◆ Exercise ◆
Go through the data below and copy each line that includes "details".

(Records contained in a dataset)
• • • •
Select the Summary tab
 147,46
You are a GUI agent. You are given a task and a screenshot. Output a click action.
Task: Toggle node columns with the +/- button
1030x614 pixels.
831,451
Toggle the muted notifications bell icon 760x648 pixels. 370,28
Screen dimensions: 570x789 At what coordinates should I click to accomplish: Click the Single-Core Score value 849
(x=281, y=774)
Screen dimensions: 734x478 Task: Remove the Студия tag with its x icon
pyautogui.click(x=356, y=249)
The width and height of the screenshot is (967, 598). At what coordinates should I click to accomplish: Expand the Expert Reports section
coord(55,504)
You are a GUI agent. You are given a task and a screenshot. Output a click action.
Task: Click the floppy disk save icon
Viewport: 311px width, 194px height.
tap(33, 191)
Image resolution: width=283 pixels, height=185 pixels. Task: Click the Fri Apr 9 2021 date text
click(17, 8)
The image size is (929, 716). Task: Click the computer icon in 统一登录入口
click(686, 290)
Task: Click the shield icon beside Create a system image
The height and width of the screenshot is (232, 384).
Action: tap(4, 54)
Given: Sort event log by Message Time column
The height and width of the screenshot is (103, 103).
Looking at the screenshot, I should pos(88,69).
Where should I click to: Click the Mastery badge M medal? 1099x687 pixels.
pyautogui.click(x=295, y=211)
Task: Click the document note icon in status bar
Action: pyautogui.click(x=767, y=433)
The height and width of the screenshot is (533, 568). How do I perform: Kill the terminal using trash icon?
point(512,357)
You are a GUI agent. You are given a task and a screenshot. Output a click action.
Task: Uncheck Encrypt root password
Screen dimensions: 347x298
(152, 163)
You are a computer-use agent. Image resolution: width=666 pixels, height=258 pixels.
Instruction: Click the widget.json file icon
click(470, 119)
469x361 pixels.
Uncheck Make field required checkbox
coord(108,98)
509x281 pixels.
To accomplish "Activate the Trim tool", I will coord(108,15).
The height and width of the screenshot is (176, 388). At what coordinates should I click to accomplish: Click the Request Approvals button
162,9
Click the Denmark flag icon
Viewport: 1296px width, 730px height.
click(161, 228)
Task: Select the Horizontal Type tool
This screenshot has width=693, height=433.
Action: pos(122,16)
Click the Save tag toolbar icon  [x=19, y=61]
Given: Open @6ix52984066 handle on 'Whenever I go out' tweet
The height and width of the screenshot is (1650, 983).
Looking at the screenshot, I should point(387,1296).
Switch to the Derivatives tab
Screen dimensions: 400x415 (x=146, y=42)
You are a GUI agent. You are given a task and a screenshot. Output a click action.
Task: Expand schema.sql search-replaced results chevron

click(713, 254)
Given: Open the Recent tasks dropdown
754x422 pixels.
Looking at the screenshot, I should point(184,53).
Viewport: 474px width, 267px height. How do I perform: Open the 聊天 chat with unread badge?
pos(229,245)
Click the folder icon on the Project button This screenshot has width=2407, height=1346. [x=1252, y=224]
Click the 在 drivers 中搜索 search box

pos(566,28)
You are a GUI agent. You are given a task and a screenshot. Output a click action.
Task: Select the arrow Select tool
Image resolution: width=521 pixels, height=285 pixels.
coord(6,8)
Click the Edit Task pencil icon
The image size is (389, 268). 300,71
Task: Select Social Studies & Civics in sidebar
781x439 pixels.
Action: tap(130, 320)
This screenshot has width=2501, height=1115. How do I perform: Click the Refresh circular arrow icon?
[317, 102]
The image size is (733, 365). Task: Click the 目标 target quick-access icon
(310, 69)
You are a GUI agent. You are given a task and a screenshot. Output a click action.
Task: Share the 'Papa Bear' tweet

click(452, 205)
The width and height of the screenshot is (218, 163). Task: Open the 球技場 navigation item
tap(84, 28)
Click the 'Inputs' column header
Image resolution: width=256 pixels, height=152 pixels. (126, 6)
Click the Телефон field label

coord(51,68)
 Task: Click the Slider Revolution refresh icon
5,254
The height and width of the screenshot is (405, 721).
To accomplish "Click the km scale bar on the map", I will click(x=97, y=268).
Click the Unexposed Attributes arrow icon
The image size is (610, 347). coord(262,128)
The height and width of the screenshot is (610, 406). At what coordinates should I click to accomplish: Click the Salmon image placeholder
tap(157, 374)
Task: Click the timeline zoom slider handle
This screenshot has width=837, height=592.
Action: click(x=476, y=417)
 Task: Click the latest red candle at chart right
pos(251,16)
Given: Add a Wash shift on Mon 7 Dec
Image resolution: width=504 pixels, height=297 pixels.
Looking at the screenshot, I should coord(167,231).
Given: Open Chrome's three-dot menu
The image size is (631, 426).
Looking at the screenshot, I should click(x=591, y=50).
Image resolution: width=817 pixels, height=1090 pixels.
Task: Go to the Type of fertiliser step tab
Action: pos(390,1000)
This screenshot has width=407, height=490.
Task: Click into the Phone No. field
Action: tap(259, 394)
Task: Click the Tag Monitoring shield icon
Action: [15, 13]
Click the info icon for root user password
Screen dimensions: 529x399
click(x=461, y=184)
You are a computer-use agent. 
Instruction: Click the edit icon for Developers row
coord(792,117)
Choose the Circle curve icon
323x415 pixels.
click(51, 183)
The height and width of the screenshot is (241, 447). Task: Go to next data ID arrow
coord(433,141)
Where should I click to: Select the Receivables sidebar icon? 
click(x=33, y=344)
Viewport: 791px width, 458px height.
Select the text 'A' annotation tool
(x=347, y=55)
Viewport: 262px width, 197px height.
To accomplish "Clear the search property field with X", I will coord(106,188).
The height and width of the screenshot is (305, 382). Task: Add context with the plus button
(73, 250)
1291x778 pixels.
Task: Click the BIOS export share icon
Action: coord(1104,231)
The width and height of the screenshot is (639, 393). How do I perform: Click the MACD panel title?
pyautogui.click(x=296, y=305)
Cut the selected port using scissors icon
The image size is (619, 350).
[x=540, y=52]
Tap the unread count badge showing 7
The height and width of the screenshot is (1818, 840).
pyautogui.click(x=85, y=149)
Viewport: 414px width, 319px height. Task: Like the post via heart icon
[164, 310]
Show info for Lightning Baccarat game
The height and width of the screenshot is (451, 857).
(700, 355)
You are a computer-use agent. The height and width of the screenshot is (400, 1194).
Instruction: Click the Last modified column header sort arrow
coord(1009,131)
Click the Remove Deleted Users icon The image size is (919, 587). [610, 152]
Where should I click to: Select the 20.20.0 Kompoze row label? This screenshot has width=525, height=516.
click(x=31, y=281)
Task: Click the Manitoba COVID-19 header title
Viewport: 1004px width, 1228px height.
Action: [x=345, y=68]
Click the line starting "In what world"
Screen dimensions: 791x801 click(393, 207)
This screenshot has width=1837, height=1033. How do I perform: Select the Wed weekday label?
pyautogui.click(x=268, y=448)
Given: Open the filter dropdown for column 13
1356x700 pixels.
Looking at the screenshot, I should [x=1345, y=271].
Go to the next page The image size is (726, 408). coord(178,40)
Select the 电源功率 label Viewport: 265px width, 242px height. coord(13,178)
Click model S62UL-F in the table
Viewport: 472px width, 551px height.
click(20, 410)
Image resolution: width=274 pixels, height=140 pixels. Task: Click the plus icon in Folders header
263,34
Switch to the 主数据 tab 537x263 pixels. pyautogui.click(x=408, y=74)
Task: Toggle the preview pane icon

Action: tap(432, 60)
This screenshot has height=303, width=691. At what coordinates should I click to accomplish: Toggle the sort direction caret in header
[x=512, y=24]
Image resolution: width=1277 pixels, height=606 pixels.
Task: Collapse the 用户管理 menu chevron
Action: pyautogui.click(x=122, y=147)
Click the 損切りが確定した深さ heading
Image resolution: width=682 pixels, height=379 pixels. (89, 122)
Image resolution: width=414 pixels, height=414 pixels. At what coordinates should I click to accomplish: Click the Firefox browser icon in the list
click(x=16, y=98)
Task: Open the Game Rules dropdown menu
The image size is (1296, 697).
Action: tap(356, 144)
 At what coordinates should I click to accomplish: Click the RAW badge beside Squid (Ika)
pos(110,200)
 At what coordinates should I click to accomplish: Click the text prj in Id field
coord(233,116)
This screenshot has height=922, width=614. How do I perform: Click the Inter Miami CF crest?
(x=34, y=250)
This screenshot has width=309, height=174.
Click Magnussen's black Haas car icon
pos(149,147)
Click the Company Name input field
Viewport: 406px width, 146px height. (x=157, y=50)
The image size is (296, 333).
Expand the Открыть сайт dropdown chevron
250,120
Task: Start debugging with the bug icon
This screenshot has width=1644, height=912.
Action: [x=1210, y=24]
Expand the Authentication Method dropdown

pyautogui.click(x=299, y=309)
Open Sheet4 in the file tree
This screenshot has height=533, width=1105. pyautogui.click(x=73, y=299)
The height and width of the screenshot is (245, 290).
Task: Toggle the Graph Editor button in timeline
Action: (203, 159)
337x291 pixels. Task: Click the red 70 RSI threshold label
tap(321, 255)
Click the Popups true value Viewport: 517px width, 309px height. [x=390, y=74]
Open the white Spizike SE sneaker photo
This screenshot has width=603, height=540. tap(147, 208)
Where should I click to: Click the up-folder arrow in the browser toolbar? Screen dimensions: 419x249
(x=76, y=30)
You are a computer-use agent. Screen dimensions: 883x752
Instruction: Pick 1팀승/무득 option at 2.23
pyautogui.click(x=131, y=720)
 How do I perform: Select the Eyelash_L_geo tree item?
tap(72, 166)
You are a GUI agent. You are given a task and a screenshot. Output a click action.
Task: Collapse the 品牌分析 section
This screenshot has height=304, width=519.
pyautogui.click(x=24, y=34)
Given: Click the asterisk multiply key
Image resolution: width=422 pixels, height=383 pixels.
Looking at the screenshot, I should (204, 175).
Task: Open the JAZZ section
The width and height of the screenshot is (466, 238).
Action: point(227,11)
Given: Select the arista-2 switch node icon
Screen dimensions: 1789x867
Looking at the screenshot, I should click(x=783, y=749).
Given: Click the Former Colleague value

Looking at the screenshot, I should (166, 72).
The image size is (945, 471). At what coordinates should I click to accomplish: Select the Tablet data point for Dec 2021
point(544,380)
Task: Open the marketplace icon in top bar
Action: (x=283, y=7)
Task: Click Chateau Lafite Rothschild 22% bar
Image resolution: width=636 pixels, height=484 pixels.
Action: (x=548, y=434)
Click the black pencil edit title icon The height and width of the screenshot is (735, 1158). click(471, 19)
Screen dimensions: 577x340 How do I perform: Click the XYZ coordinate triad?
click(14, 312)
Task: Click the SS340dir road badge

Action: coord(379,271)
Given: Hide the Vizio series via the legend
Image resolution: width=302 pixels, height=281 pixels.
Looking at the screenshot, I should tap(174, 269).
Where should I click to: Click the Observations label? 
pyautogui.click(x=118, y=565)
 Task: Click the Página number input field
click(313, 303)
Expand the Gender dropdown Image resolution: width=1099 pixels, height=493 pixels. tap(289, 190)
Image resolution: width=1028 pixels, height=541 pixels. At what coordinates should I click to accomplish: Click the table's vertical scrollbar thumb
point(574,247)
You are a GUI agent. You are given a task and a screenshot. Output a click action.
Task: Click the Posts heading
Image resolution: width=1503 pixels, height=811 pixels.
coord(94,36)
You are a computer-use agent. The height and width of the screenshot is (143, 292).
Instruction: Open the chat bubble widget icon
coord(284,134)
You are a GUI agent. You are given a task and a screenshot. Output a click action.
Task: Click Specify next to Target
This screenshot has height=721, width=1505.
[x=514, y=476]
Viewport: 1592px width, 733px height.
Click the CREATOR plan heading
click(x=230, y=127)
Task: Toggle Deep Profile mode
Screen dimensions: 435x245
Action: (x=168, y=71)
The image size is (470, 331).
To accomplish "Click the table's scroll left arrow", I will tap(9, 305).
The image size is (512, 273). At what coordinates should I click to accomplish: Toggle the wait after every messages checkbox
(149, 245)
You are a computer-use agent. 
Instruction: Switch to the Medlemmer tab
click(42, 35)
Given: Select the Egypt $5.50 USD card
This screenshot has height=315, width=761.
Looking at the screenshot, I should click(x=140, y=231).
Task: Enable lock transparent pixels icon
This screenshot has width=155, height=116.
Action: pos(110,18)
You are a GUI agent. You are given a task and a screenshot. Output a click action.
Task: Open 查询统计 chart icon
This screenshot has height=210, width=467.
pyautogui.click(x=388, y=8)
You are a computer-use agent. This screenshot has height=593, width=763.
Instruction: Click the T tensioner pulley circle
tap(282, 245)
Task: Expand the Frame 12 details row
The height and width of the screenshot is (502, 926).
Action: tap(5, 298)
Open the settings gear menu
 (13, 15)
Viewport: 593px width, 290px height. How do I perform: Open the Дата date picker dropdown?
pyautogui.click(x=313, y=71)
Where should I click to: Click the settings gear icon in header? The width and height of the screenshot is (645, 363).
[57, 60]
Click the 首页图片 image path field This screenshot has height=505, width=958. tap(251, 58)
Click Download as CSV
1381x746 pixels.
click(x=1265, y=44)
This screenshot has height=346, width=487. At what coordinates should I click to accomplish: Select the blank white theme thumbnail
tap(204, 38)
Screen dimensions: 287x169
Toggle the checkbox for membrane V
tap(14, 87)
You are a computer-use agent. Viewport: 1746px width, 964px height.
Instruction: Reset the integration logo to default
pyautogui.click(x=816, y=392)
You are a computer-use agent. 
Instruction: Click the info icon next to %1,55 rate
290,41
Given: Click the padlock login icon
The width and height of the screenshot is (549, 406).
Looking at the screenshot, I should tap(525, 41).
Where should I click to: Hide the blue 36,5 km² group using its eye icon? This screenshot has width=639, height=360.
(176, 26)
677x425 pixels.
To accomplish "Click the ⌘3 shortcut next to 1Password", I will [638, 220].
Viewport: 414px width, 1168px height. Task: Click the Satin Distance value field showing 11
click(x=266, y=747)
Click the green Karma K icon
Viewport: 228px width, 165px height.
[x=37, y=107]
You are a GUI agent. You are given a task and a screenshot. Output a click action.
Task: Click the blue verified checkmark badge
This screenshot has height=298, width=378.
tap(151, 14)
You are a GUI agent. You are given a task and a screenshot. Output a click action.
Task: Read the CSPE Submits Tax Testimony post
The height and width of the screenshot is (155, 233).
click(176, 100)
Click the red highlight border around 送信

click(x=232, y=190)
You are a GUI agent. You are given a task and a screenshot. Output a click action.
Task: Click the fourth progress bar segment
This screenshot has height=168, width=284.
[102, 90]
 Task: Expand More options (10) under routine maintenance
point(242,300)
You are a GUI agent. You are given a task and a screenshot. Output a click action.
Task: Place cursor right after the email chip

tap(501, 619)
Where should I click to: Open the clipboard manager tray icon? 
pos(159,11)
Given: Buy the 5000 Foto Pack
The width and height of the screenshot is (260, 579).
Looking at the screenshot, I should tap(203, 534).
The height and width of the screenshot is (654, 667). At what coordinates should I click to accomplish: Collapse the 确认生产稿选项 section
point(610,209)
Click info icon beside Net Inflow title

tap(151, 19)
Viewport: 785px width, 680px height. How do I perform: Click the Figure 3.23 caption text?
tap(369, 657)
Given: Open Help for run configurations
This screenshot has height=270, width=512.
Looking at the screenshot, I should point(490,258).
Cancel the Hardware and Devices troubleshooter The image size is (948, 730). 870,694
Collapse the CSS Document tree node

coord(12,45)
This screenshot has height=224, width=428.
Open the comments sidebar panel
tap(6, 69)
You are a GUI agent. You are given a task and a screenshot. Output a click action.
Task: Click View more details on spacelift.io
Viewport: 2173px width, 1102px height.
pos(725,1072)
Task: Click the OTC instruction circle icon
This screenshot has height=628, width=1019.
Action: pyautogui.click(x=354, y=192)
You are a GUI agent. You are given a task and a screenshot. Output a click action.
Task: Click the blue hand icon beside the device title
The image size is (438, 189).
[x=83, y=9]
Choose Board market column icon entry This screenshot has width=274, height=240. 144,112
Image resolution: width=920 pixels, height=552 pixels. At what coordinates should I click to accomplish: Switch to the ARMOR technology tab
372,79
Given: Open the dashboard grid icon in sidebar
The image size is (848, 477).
• • • •
◆ Task answer ◆
Task: Expand the Frame 12 details row
Task: Click View more details on spacelift.io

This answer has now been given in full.